Das Bundesverwaltungsgericht in Leipzig hat das Verbot der rechtsextremen Gruppe Hammerskins Deutschland aufgehoben, nachdem mehrere Mitglieder und regionale Untergruppen gegen die Verbotsverfügung des Bundesinnenministeriums geklagt hatten, berichtet 4thebike.de mit Verweis auf DIE ZEIT. Die Richter stellten fest, dass eine bundesweite Hammerskins-Dachorganisation nicht nachgewiesen werden konnte, wie zuvor vom Innenministerium angenommen. Somit sei das Ministerium nicht befugt gewesen, ein Verbot auf Grundlage des Vereinsgesetzes zu erlassen.
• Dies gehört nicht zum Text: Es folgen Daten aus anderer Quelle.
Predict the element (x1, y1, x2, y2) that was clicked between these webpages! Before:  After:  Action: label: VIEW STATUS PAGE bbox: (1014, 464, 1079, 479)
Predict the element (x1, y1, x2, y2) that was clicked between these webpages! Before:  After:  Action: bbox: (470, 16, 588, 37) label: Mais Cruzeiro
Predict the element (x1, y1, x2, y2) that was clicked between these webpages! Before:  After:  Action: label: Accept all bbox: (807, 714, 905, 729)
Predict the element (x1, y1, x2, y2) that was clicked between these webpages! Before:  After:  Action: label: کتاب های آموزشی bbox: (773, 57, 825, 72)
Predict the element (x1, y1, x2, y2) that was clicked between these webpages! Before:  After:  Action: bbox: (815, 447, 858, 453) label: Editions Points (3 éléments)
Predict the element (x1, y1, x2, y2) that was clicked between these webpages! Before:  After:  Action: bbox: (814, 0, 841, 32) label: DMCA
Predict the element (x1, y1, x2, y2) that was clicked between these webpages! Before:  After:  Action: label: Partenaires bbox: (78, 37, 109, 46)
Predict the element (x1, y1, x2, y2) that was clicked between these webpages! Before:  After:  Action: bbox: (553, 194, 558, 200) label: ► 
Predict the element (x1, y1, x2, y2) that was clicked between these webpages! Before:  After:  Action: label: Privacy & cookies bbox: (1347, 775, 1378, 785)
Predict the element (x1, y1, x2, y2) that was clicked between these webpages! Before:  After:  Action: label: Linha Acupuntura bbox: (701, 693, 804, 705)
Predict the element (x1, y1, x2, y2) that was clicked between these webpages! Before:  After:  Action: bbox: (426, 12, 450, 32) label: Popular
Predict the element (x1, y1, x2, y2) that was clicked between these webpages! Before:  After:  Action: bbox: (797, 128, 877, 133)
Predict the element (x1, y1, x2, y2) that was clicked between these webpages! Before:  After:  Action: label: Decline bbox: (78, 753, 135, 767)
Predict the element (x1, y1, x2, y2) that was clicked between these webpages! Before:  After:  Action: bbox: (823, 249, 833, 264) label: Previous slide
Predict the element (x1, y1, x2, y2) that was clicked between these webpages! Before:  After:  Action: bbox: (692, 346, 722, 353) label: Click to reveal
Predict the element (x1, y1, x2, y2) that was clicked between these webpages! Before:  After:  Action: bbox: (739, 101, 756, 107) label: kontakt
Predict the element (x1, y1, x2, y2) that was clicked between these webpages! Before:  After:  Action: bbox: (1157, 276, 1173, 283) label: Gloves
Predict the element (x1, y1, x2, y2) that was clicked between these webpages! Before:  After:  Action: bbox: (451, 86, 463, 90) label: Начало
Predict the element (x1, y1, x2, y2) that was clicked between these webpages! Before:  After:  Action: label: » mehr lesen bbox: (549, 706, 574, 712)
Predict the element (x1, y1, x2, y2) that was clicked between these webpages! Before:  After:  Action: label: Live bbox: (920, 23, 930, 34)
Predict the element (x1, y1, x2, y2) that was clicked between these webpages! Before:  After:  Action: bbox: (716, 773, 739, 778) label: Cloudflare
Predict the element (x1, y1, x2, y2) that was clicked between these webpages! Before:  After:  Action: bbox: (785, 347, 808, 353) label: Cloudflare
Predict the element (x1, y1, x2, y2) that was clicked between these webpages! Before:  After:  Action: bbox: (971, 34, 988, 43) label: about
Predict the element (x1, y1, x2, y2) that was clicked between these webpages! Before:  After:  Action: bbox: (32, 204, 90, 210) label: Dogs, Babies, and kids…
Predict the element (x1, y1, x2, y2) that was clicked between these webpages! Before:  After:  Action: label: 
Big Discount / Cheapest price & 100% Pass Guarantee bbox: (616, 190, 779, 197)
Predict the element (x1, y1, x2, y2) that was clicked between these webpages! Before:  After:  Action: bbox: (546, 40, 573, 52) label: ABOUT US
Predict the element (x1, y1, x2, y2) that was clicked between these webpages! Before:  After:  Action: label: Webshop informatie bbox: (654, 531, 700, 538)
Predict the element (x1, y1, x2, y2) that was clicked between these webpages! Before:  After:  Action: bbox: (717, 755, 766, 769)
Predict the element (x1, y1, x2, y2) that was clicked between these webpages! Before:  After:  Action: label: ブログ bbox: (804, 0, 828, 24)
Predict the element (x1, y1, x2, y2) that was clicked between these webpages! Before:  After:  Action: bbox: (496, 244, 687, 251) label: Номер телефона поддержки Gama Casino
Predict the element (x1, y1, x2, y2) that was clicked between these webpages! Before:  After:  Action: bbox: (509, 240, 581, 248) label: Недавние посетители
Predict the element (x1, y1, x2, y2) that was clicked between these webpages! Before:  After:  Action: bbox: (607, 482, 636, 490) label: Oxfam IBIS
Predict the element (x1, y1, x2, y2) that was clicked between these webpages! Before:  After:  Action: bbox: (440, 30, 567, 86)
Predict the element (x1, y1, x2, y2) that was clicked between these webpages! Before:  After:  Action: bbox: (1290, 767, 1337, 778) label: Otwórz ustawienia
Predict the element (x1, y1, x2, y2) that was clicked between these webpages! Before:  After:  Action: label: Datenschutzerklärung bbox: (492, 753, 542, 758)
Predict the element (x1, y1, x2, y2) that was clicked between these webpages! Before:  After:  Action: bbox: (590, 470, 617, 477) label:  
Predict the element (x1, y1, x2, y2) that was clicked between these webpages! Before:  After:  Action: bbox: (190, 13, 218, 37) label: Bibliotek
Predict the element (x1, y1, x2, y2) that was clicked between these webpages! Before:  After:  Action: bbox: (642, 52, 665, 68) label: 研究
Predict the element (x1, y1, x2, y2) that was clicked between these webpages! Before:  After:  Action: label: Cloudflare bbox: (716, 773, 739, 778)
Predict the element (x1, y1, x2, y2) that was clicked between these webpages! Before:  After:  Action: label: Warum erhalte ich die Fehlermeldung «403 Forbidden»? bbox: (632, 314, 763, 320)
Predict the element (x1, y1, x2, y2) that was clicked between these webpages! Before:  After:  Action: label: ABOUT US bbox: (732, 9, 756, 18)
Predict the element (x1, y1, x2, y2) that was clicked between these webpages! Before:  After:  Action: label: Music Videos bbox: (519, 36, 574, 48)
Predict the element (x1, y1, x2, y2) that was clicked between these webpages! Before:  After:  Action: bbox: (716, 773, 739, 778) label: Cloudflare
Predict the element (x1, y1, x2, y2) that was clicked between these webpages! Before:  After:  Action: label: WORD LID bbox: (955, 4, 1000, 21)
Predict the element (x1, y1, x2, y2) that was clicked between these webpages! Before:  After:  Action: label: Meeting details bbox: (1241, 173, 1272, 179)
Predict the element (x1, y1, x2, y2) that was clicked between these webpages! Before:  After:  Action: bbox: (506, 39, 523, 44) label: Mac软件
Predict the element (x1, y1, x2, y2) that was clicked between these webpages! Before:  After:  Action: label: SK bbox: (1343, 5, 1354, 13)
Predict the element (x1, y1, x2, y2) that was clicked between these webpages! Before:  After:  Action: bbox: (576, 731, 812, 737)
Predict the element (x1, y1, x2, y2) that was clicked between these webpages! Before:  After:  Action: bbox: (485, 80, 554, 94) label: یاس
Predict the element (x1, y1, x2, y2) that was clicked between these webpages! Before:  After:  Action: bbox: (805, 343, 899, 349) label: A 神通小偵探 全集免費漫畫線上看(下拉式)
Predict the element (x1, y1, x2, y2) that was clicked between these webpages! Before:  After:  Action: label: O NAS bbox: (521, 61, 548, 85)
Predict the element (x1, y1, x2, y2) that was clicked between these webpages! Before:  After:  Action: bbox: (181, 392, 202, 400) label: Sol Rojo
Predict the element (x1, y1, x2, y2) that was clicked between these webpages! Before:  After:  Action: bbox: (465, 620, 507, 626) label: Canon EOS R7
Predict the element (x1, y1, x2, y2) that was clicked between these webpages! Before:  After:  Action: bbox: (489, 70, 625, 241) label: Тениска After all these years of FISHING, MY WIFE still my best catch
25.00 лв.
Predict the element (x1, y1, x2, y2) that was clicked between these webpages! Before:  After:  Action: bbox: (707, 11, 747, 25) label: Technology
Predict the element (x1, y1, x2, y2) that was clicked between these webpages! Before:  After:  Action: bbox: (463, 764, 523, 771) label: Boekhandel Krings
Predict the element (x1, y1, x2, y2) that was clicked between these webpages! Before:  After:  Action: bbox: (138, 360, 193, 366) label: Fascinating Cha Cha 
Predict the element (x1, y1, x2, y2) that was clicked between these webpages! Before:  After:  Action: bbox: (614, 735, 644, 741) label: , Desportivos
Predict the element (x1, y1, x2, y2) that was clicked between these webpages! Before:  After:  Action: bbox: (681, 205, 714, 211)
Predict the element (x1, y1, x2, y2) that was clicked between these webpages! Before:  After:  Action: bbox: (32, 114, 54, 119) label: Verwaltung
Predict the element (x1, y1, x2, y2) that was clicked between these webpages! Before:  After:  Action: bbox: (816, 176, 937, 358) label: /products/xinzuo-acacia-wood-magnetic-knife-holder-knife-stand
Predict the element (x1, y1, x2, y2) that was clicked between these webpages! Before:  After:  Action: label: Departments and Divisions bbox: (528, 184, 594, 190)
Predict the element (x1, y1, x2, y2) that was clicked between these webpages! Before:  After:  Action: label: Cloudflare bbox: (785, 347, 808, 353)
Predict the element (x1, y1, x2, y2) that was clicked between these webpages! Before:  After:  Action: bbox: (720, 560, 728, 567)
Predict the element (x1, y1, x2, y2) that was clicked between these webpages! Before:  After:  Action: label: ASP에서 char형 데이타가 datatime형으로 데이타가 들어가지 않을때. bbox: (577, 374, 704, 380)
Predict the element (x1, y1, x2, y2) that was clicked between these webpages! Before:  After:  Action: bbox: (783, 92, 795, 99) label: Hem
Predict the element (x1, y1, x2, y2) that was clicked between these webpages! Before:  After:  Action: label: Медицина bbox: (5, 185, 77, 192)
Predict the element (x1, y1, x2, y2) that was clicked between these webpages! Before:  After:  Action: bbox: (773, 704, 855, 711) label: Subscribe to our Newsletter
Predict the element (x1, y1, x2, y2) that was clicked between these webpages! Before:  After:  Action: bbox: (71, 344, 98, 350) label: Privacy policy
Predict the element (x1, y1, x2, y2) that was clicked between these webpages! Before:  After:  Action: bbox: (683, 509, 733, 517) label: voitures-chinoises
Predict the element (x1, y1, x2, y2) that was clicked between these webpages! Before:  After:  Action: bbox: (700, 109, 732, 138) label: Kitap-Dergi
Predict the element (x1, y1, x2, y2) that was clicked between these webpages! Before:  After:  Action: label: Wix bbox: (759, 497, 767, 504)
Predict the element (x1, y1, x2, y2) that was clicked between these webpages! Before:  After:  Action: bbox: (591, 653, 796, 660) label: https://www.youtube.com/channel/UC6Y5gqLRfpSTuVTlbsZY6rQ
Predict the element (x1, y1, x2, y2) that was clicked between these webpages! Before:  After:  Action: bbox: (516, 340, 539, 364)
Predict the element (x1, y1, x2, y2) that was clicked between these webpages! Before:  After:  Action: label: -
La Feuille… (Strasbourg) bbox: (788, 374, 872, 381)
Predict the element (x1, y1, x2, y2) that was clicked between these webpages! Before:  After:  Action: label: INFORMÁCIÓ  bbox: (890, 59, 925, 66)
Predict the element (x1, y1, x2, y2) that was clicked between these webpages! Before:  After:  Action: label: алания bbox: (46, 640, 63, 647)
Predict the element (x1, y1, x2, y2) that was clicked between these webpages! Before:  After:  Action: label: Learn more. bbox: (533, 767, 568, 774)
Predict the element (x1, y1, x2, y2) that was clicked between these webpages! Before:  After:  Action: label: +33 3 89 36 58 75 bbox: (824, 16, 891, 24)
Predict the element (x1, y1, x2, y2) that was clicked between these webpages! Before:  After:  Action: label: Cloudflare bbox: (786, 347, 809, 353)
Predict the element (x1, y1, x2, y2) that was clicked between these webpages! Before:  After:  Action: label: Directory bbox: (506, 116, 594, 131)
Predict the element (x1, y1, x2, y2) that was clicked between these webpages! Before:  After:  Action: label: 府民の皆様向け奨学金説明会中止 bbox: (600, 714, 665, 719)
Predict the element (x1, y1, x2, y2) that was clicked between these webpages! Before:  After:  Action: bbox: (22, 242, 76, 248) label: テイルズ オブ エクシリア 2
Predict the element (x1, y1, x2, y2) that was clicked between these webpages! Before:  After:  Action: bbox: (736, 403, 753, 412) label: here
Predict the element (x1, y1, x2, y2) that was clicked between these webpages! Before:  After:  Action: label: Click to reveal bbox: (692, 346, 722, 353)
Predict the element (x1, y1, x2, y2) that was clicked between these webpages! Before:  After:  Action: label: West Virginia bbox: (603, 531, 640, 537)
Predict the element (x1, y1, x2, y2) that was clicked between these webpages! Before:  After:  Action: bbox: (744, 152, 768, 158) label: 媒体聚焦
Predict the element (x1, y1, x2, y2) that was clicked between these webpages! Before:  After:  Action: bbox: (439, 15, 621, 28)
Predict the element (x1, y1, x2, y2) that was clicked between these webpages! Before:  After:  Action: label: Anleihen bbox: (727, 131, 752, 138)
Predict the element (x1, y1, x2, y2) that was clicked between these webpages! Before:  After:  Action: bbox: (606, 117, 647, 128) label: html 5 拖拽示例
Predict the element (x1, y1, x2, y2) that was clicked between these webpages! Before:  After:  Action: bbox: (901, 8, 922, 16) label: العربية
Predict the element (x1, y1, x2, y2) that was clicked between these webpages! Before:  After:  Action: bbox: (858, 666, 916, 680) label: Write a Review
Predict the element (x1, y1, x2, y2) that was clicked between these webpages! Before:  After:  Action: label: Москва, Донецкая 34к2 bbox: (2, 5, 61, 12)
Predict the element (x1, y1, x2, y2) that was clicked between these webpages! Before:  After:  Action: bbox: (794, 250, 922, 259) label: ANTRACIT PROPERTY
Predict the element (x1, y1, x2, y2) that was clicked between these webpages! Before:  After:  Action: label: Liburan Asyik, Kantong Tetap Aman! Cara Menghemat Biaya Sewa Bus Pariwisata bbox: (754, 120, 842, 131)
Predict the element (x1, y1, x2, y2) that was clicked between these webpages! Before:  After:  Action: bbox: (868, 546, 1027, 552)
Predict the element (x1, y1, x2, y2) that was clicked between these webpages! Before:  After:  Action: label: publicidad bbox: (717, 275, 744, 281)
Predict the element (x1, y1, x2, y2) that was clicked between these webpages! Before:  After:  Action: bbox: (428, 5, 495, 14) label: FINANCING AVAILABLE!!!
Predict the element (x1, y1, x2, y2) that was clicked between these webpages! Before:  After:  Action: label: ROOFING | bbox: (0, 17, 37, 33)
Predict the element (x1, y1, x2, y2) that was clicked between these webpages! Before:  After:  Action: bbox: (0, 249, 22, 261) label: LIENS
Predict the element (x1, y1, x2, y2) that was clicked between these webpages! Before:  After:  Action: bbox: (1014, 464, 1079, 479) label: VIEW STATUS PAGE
Nach deutschem Vereinsrecht darf das Bundesinnenministerium lediglich überregionale Vereine verbieten. Liegt der Wirkungskreis einer Organisation auf ein Bundesland beschränkt, sind die jeweiligen Länder zuständig. Das Bundesverwaltungsgericht traf keine Entscheidung darüber, ob die Hammerskins verfassungswidrig sind oder nicht.
Die Kläger betonten die regionale Autonomie der Gruppierungen und bestritten, dass es eine nationale Führung oder bundesweite Ebene gegeben habe. Zwar habe es viermal jährlich Treffen namens National Officers Meeting gegeben, dort seien jedoch keine bindenden Beschlüsse gefasst worden, und die regionalen Chapter verwendeten keine einheitlichen Symbole.
Die regionalen Ableger der Hammerskins können nun vorerst ihre Aktivitäten fortsetzen. Das Gericht wies jedoch darauf hin, dass es den zuständigen Behörden von Bund und Ländern weiterhin möglich ist, einzelne Chapter zu verbieten, sofern dafür rechtliche Gründe bestehen.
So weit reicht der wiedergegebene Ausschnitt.